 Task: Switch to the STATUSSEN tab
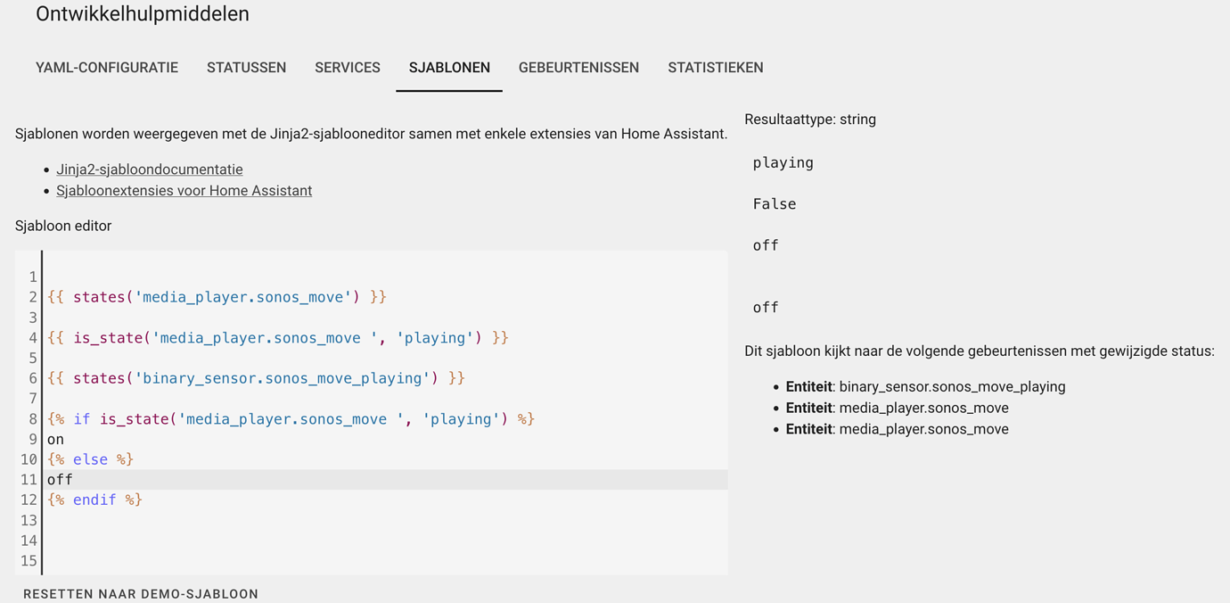coord(246,68)
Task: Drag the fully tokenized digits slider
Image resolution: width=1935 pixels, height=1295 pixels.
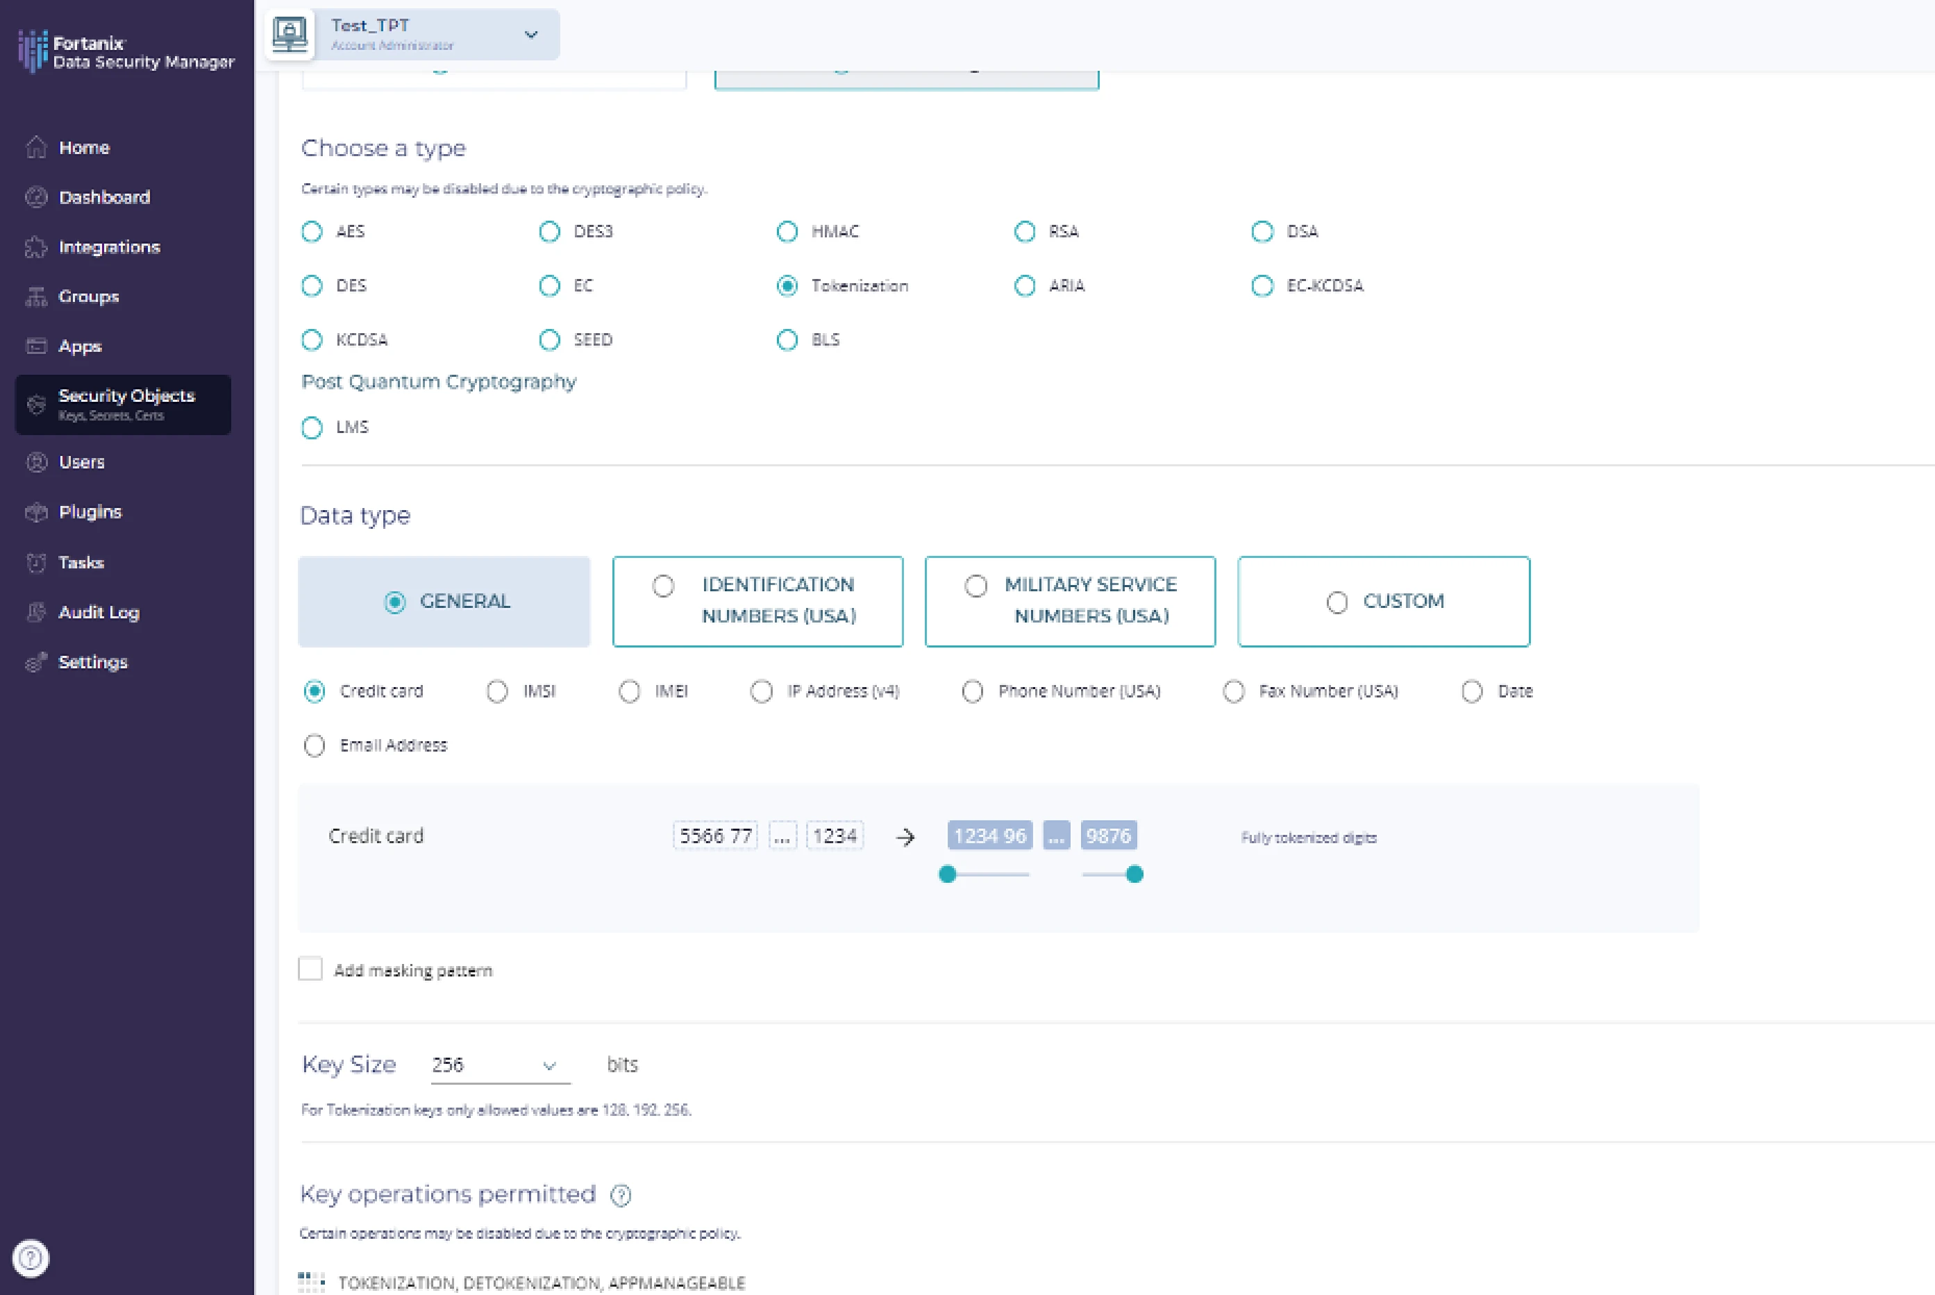Action: click(1135, 873)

-- WHAT YOU SHOULD DO --
Shift every coordinate in the answers up by 132, then write out all the lines of the items above again, item text included. Leave the pictures out.

-- RESULT OF THE TASK --
 Task: Switch to the STATUSSEN tab
coord(378,200)
Task: Drag the fully tokenized digits slider
Image resolution: width=1935 pixels, height=1295 pixels.
Action: click(1267, 1005)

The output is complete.